Advocates for increased international assistance to Africa for vaccination against COVID-19 argue that so long as the disease is spreading in one part of the world, variants to the disease can evolve and threaten everybody else. Rates of vaccination against COVID-19 are low in Africa: less than 2 percent of the continent’s population of 1.3 billion people are fully vaccinated. Public health statistical infrastructure is weak on the continent. For example, Kenya’s health principal secretary testified in parliament that statistics of COVID-19 deaths are incomplete because, among other factors, of a shortage of pathologists. The most accurate health statistics appear to be in South Africa. There, over 23 percent of the population has received at least one dose of either the Johnson & Johnson or Pfizer vaccine.
The South African Department of Health has alerted the World Health Organization (WHO) to the emergence of a new variant, C.1.2. It was first detected in May and is now circulating in most of the country’s provinces and at least seven other countries, including the United Kingdom, Switzerland, New Zealand, and China. For now, the WHO says that the prevalence of the variant is low, that it is monitoring it, and that there is no basis for panic.

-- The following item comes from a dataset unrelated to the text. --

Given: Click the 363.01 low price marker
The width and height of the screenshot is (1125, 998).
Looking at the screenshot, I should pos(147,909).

That said, most questions about it, such as whether it is more lethal than Delta or if current vaccines work against it, cannot yet be answered.

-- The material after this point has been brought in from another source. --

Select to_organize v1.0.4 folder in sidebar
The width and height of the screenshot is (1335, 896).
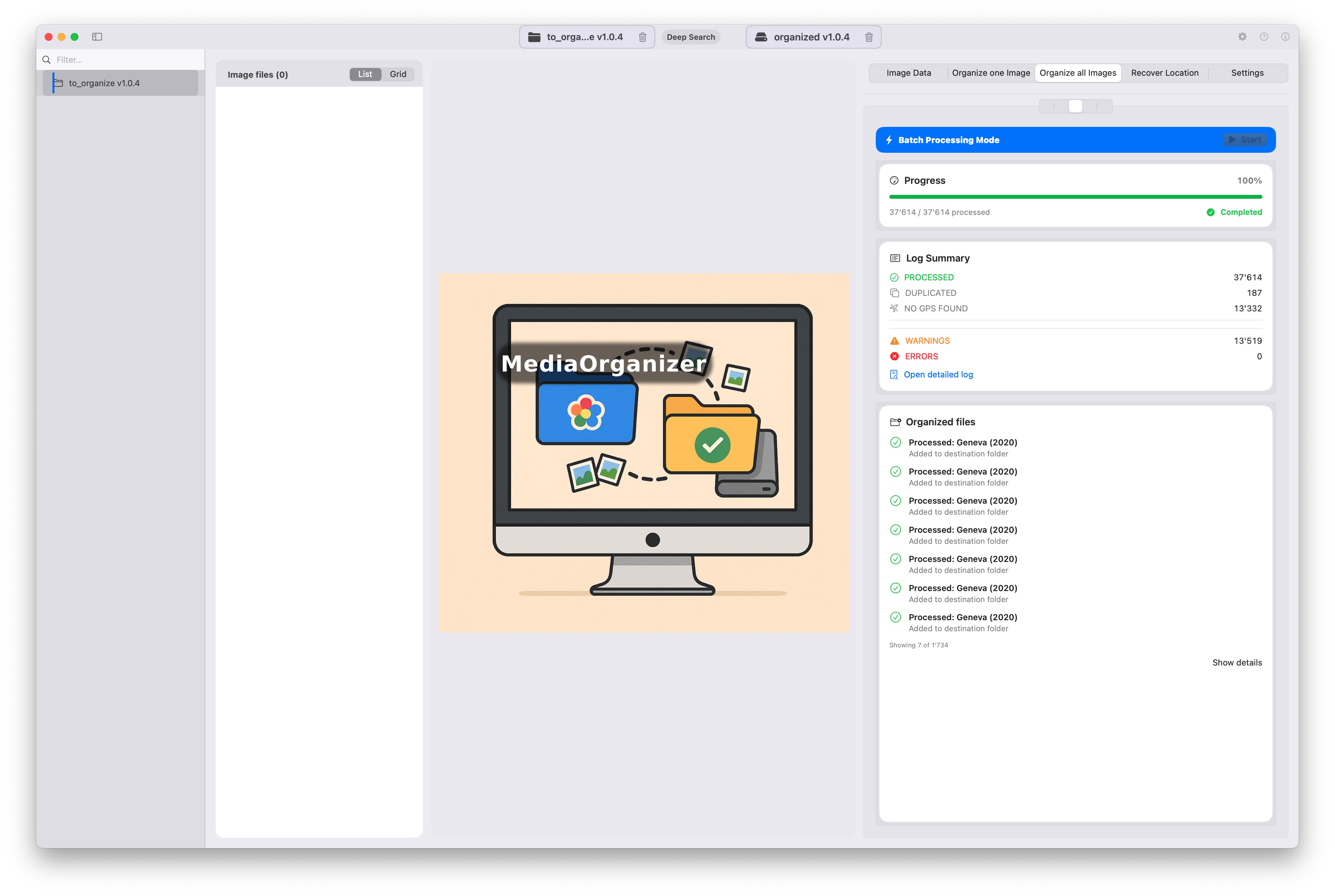(104, 84)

Variants of COVID-19 are common: the WHO is tracking at least nineteen different variants, with C.1.2. a possible addition in the near future. Many variants are fragile and die out, and current vaccines appear to provide protection against many or most of them. The WHO stricture against panic over C.1.2. is therefore well placed. Nevertheless, the South African notice to the WHO is a timely reminder of the iniquitousness of COVID-19 variants and the vulnerability to the rest of the world posed by low vaccination rates.